→ Task brief
Retype, exactly and with nothing added, the lines from the one showing "Viewport: 1015px width, 560px" through the final line of the material. Omit pictures.

→ Records provided
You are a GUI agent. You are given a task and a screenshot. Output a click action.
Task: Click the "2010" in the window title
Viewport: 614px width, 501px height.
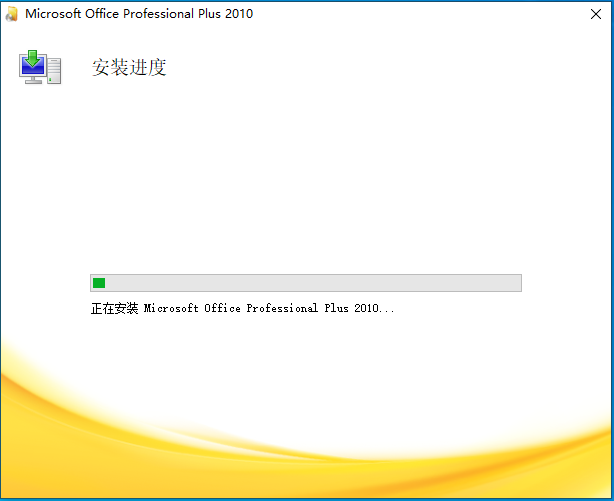click(239, 14)
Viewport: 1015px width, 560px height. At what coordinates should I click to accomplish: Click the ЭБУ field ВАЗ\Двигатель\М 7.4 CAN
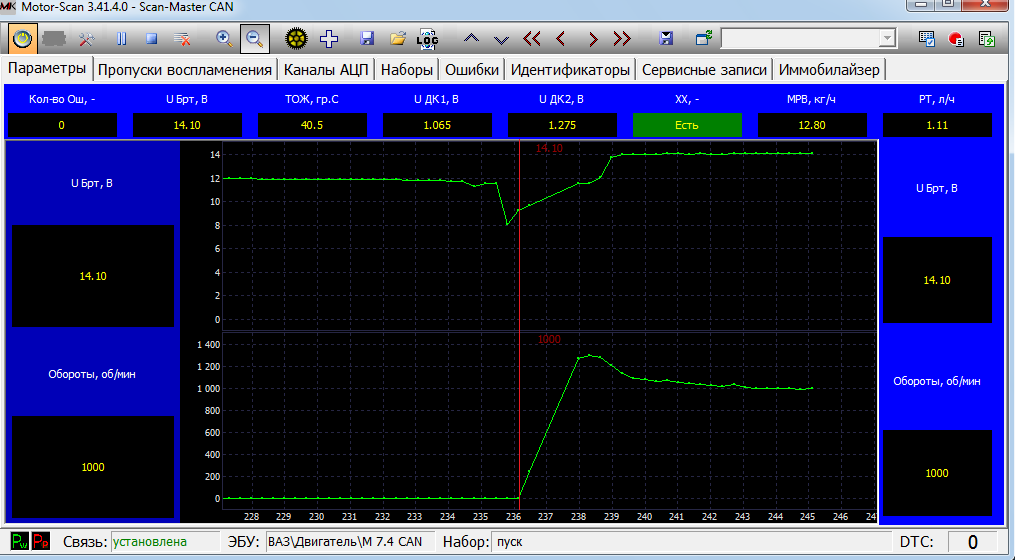(x=345, y=542)
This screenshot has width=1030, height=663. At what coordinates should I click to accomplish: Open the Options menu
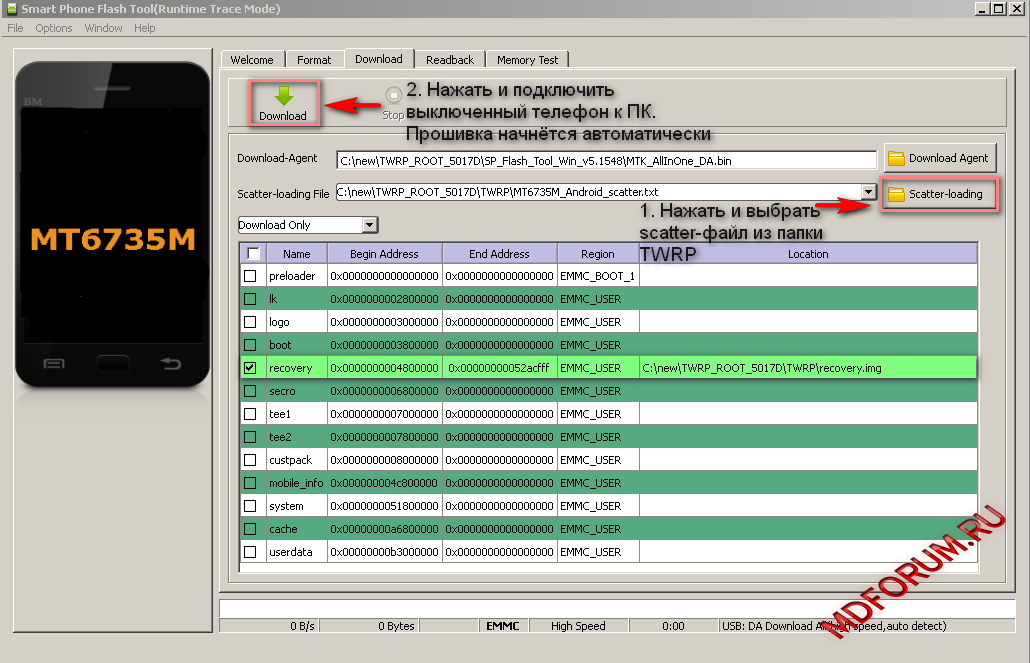coord(54,28)
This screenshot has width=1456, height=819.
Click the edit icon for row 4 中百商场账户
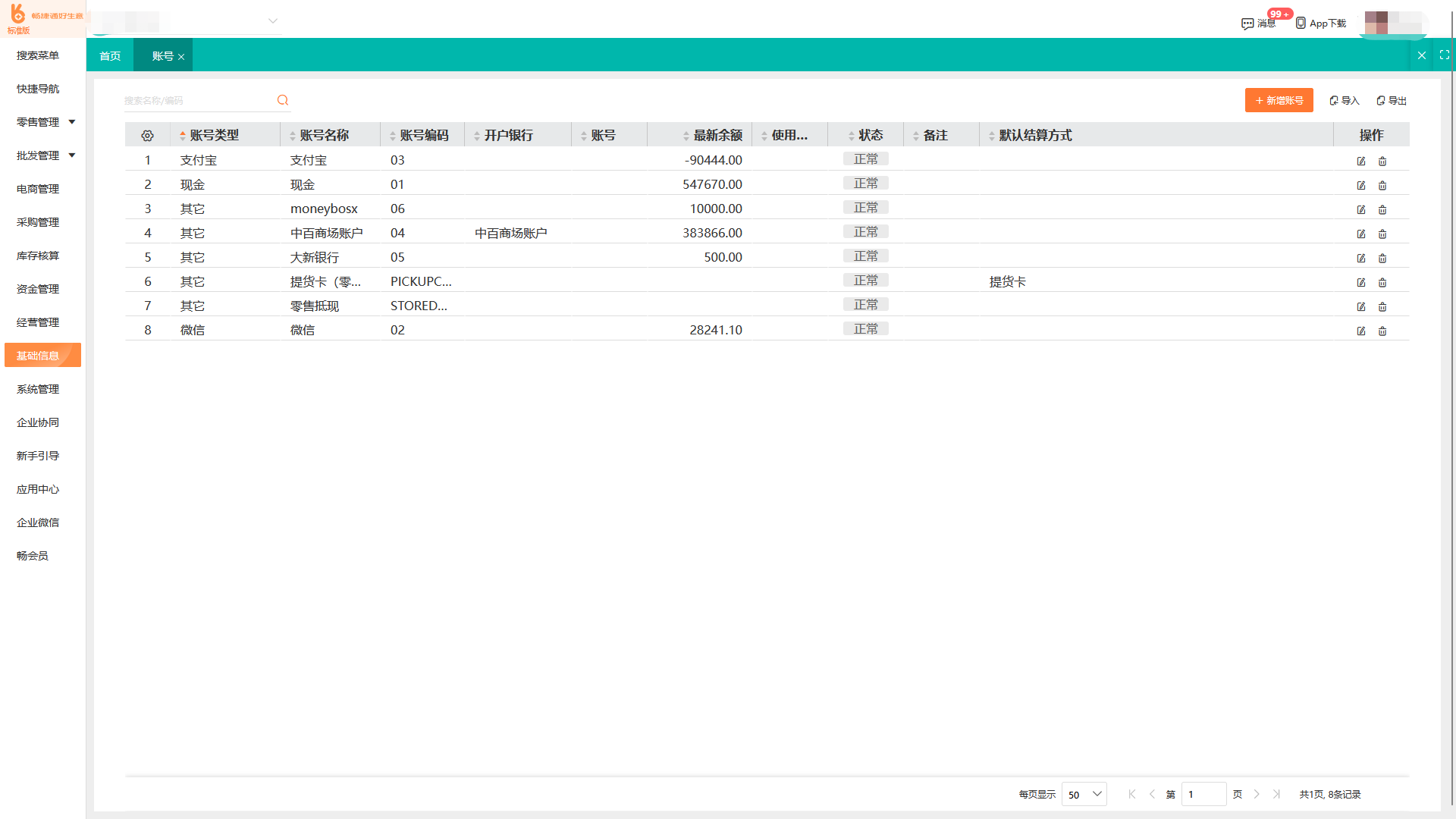pyautogui.click(x=1361, y=232)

→ Result for this task
Viewport: 1015px width, 560px height. At what coordinates should I click to accomplish: Click the ЭБУ field ВАЗ\Двигатель\М 7.4 CAN
(x=345, y=542)
This screenshot has width=1030, height=663. At what coordinates should I click to accomplish: Open the Options menu
coord(54,28)
This screenshot has width=1456, height=819.
Click the edit icon for row 4 中百商场账户
pyautogui.click(x=1361, y=232)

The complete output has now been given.